Reuben was in ecstasy by this time. It was years since he had caressed a woman, except casually, for he considered that women interfered with his work. Rose's eagerness could not cheapen her, for it was so childlike, and she continued to give him that sense of deep experience which robbed her attitude of insipidity. Her delight in his kisses was somehow made sweeter to him by the conviction that she could compare them with other men's.
She began to laugh—she became gay and mettlesome. Her whole nature seemed changed, and he found it hard to think of her as the beautiful yet rather lumpish girl who had sat in the silence of a good appetite at the Cheat Land supper-table. Behind them the ruin of the old cottage sent out bitter-sweet scents of decay—its crumbling plaster and rotting lath perfumed the night. Fragrances strove in the air—the scent of Rose's clothes, and of her big curls tumbling on his shoulder, the scent of still water, of dew-drenched leaves, and damp, teeming soil—sweet vagabond scents of bluebells, puffed on sudden breezes....
Reuben was growing drunken with it all—he strained Rose to him; she was part of the night.
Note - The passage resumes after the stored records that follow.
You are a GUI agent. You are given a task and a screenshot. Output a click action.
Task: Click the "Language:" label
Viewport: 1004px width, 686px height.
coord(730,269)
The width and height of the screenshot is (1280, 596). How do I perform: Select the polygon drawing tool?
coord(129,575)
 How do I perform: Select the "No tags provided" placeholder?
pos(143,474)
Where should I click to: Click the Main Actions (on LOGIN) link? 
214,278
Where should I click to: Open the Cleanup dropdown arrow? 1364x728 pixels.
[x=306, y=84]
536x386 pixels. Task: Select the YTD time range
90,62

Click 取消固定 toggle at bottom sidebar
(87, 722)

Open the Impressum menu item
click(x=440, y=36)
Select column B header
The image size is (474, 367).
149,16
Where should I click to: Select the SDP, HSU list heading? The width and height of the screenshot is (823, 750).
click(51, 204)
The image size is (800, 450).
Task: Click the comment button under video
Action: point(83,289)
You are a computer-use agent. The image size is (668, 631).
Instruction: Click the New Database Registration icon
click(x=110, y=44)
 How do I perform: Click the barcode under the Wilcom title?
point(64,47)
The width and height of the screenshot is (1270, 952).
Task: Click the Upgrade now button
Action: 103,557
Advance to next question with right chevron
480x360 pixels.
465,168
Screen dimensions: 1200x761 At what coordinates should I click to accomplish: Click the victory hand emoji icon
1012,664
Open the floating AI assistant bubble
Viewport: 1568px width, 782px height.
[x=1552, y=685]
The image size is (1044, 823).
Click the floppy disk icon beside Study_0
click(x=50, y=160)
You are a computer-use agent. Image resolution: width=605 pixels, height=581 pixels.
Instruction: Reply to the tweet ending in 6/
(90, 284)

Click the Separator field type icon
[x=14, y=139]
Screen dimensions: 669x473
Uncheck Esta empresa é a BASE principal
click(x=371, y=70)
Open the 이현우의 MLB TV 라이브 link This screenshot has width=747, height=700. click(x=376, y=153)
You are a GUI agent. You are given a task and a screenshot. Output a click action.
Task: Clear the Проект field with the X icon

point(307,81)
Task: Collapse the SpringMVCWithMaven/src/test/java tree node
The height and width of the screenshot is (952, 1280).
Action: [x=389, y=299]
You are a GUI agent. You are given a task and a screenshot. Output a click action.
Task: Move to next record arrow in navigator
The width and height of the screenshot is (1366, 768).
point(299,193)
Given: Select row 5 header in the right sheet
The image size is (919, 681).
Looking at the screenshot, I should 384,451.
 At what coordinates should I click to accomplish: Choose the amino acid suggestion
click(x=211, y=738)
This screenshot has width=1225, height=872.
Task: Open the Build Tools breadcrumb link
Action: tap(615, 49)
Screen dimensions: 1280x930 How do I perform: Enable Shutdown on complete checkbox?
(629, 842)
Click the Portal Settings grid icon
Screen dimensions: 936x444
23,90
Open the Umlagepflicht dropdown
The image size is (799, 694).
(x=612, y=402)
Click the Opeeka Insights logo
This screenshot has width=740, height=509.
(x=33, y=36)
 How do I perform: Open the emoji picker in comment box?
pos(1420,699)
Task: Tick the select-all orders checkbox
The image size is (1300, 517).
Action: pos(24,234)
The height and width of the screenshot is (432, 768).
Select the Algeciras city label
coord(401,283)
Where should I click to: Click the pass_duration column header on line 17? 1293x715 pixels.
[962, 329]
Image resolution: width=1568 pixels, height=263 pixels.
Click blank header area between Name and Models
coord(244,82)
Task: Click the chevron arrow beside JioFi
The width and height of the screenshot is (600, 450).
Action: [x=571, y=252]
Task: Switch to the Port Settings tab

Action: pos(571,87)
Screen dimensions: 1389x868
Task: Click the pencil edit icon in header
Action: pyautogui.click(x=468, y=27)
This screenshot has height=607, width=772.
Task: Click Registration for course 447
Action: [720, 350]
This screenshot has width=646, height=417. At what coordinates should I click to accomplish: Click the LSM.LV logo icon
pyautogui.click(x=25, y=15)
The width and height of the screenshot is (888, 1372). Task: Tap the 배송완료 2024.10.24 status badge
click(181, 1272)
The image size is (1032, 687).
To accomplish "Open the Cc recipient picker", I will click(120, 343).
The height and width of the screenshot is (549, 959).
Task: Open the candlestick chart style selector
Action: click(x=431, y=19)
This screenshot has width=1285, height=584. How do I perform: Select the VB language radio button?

Just as her scents mingled with its scents, so he and she both mingled with the hush of the lightless, sorrowless fields, the blots of trees, the woods that whispered voicelessly.... Above the hedges, stars winked and flashed, dancing in the crystalline air. Right overhead the Sign of Cancer jigged to its image in Castweasel Pool. Reuben looked up, and through a gate he saw Boarzell rearing like a shaggy beast towards him. He suddenly became more aware of Boarzell than of anything in the night, than of the flowers or the water or the stars, or even Rose, drowsing against his shoulder with parted lips. Boarzell filled the night. The breeze became suddenly laden with scents of it—the faint bitterness of its dew-drenched turf where the bracken-crosiers were beginning to uncurl, of its noon-smelling gorse, of its heather-tangle, half budding, half dead, of its fir-needles and its fir-cones, rotting and sprouting. All seemed to blend together into a strong, heady, ammoniacal smell ... the great beast of Boarzell dominated the night, pawed Reuben, roared over him, made him suddenly mad, clutching Rose till she cried out with pain, kissing her till she broke free, and stood before him pale and dishevelled, with anger in her eyes.
He sprang to his feet, the mood had passed—the beast of Boarzell had ceased to worry him.
"I'm sorry," he said sheepishly.
"And well you may be," said Rose, "you've torn my gown."
They walked on down the lane; she pouted and swung her hat. Reuben, anxious to propitiate, picked primroses under the hedge and gave them to her.
She looked pleased at once, and began to eat them.
"Wot," said Reuben, "you eat flowers?"